Making a Major Decision
I have reached a point in my life where I have to make a major decision. I am about to step on the proverbial butterfly and change my future one way or the other. As time counts down towards the final decision, I find myself at a complete crossroads. I feel that both the choices I am presented with are wrong. The third choice, the one I want, is impossible.
No matter which one I choose, I will be letting somebody down. I will be losing people in my life. Mistakes I've made in my past, along with my recent job misfortune, have led me down this road. I have nobody to blame but myself, and nobody to figure this out with but myself.
They say that God has a plan for everyone.
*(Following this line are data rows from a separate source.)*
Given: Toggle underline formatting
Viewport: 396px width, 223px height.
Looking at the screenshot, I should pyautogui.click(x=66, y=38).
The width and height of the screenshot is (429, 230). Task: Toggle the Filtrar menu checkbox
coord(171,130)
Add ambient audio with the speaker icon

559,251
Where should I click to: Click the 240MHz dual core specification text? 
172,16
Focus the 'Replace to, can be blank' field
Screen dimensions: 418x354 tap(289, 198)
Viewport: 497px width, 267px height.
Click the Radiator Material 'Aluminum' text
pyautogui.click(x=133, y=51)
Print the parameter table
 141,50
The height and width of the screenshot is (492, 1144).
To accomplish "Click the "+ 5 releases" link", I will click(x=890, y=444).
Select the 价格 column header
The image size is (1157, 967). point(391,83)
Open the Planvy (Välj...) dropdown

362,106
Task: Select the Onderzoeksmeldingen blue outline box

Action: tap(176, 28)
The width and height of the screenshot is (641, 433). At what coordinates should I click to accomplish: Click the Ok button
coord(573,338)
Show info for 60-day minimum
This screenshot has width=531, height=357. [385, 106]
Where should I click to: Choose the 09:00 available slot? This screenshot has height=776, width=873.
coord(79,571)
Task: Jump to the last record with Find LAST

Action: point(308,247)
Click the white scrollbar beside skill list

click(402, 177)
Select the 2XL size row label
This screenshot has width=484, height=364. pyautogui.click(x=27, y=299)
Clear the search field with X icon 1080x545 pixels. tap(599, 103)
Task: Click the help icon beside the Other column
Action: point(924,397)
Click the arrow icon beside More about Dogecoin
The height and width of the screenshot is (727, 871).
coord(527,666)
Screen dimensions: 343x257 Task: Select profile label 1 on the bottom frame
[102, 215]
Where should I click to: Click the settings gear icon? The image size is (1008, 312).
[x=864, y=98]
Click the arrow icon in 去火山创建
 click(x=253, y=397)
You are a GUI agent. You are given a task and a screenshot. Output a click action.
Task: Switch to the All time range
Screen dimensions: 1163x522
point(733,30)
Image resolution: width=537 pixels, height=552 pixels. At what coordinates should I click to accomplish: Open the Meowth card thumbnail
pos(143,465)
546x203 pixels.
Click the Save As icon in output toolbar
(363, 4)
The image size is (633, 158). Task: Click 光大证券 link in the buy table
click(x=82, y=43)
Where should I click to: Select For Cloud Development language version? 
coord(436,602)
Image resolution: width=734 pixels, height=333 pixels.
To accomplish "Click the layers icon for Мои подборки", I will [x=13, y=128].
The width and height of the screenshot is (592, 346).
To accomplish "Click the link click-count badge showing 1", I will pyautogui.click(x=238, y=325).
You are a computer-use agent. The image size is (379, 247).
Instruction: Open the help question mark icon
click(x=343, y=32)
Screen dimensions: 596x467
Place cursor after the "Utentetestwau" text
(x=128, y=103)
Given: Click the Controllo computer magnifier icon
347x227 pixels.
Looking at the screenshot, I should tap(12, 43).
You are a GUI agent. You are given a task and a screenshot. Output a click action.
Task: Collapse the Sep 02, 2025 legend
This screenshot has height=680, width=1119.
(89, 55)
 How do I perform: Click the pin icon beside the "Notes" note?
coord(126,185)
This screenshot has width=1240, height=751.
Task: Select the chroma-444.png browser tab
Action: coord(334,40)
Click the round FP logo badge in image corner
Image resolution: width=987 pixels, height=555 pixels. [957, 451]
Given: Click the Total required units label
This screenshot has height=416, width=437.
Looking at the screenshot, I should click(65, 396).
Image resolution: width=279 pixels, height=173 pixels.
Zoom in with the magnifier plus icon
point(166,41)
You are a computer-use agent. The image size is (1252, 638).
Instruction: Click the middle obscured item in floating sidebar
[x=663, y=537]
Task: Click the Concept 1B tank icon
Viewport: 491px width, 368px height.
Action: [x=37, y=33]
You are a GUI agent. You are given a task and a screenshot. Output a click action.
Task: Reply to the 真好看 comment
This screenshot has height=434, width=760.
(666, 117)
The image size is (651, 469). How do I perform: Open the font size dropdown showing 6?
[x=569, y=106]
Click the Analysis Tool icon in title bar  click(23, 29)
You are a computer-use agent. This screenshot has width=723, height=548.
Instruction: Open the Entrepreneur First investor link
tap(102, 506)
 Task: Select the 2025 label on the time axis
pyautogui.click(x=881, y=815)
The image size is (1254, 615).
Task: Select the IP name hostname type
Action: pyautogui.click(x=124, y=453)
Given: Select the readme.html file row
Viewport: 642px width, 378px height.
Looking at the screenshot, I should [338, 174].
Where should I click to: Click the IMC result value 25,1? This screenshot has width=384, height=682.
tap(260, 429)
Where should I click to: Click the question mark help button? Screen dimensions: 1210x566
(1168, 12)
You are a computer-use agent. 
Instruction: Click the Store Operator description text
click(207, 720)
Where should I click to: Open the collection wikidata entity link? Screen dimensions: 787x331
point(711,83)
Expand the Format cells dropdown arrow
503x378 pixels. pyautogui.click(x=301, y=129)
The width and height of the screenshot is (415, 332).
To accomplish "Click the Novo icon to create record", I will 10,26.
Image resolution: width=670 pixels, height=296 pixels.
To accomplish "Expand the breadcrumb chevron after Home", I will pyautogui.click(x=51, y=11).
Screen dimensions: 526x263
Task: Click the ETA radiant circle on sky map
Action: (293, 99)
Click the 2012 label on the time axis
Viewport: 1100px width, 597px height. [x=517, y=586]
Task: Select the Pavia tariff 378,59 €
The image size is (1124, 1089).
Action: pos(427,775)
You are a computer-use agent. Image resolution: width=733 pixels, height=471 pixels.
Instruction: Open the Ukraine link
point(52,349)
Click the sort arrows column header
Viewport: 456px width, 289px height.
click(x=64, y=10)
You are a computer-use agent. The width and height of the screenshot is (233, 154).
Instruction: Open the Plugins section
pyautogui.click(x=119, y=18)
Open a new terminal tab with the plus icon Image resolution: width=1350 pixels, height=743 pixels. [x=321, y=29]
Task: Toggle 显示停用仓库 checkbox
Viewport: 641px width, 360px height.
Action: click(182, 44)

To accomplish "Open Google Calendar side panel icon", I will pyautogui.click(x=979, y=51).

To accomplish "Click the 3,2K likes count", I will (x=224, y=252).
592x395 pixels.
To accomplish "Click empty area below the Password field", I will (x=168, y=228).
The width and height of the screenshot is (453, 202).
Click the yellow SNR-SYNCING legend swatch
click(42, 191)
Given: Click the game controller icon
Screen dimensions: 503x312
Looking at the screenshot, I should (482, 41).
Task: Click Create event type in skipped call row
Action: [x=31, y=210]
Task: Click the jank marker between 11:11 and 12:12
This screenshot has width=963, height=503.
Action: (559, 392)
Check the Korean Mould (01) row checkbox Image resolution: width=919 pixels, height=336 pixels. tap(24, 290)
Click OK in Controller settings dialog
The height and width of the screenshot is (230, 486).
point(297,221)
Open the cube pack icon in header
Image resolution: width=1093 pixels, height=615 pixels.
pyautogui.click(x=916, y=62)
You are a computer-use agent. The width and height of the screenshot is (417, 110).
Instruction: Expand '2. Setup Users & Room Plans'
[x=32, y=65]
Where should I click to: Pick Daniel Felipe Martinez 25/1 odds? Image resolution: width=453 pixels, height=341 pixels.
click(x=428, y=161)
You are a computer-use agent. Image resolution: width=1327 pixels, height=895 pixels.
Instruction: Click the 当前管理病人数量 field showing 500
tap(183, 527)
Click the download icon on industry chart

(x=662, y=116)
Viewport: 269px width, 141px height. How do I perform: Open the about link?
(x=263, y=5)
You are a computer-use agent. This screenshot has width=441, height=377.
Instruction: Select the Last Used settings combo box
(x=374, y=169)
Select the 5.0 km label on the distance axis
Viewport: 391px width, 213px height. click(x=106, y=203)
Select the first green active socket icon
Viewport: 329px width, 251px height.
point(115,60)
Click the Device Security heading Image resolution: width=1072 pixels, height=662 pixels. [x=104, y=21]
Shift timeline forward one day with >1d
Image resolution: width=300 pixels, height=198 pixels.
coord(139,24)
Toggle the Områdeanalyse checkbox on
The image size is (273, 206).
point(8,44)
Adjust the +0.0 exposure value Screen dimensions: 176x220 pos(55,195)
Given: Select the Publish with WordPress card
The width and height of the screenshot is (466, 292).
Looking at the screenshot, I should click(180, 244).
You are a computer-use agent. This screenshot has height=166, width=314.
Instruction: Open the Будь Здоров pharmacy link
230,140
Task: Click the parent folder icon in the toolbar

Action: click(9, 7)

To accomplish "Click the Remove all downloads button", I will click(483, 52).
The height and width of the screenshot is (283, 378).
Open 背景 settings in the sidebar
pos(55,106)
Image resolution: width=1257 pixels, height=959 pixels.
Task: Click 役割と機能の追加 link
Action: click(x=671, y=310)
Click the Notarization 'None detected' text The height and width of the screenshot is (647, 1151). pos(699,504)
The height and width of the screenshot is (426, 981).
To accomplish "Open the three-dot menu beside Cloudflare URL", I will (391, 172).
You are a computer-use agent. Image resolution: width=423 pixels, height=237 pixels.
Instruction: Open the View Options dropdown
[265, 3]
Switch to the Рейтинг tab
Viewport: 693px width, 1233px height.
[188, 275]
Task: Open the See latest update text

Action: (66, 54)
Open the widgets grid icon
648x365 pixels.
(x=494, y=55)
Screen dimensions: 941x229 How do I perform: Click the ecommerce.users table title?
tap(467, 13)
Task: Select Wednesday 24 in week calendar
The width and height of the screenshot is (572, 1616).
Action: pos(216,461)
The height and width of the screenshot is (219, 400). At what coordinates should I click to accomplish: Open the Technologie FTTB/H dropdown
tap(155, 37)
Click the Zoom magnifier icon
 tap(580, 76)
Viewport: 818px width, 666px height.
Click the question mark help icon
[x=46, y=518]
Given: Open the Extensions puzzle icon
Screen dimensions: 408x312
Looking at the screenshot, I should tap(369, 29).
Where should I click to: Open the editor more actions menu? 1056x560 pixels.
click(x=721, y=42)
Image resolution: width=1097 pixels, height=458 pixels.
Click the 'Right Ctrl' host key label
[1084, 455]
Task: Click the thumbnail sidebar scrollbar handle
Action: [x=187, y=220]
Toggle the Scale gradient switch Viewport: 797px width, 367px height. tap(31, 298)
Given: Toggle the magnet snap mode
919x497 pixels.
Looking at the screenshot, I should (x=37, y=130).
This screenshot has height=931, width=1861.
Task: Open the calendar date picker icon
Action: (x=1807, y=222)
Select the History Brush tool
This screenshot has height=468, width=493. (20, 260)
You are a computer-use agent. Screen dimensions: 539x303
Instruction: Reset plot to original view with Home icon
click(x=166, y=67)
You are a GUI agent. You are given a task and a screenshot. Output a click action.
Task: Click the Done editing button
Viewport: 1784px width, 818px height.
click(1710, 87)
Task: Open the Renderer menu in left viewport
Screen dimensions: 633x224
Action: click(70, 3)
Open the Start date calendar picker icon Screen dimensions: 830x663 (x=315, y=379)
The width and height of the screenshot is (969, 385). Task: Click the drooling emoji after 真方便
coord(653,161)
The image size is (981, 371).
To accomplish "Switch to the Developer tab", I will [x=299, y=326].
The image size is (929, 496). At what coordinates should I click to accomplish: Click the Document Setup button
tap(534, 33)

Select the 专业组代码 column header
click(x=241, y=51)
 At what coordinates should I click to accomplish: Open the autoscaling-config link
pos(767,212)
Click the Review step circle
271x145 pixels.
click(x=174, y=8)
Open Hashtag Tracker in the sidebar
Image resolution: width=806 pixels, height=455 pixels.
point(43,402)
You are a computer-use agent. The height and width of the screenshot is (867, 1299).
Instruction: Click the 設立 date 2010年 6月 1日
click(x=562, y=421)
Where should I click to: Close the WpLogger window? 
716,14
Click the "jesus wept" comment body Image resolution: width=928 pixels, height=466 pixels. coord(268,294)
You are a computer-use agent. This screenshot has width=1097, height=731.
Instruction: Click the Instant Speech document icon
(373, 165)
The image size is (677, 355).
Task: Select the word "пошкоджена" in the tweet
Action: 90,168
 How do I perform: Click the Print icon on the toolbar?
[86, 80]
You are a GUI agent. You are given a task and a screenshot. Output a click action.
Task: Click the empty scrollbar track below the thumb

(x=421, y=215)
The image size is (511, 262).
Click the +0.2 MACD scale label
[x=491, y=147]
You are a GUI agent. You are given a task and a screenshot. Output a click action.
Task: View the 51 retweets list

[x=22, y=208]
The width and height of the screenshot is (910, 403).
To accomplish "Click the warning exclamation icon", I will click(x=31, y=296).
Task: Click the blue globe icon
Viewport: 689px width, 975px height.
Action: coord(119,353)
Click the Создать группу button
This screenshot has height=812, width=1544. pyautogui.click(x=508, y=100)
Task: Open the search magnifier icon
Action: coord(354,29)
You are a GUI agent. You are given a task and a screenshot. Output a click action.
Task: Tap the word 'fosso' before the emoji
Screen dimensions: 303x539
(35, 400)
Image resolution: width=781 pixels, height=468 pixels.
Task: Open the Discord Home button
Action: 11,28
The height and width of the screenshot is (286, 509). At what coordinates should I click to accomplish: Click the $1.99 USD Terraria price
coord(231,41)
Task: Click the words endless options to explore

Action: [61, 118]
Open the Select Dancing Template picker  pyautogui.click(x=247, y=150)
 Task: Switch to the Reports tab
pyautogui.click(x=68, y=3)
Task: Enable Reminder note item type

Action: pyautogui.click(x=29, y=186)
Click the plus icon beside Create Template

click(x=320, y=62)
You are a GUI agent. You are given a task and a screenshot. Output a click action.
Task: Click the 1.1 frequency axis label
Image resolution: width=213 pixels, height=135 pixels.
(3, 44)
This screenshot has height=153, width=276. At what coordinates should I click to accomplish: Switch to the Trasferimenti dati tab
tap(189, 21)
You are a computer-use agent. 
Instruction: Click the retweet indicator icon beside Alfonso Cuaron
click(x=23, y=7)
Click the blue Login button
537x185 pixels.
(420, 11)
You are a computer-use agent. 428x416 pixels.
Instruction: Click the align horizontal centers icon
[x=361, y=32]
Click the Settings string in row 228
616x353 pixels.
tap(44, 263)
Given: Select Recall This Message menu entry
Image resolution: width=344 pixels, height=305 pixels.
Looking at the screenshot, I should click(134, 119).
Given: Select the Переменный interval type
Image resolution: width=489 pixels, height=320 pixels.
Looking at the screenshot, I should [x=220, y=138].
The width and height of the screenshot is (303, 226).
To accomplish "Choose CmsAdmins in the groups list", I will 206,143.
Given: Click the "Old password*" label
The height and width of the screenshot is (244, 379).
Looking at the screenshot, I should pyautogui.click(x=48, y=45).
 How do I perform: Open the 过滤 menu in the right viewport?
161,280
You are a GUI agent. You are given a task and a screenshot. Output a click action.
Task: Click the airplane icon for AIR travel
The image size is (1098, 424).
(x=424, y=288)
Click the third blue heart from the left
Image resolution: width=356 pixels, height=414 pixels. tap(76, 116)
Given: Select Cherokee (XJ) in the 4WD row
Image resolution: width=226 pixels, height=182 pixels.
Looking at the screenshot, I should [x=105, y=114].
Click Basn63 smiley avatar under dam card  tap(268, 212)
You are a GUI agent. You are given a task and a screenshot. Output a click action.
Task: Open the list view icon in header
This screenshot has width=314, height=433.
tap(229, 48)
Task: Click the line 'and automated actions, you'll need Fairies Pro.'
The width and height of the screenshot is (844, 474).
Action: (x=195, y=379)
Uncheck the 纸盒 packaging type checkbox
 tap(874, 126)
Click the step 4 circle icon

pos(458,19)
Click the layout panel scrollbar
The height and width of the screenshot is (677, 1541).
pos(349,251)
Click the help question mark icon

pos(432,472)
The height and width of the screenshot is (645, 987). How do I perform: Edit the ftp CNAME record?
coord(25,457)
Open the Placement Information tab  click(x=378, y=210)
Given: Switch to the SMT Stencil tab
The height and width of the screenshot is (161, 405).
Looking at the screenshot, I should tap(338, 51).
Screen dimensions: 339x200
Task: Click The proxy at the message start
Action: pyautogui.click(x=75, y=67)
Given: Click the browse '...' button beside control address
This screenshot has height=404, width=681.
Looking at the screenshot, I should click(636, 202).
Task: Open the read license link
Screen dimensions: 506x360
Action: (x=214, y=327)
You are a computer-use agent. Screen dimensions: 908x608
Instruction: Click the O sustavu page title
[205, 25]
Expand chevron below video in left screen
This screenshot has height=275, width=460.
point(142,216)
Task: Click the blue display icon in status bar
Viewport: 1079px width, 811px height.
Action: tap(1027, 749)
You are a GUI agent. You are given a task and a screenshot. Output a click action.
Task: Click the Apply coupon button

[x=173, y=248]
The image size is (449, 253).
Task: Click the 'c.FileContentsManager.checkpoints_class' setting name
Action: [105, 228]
I don't believe that. If that was the case, we wouldn't have free will. I believe God lets us choose or own path, for better or for worse. God isn't making this choice for me. No, I will be making it all on my own.
I tried to grow up and start my adult life at twenty-nine years old and I failed. Now, five years later I find myself back to how I was in my early twenties. Jobless. Waiting for a break in writing. No family life at home.
I was hoping that typing out my thoughts would help me get closer to a decision. It has not. I still don't know what I'm going to do and it scares the living crap out of me. People I love do not want to talk to me. People that love me are too far away.
I look in the mirror and I see two of me looking back. Both of them are looking for answers that I cannot give them.
I'm one of those people who cannot stop reflecting on the past, and would do anything to go back and do things differently. I will probably be cursed with this the rest of my life. Whichever way I chose, regret will go with me. Whichever way I choose will be wrong.
The second half of my life story is about to begin. All I can write is "Chapter 1."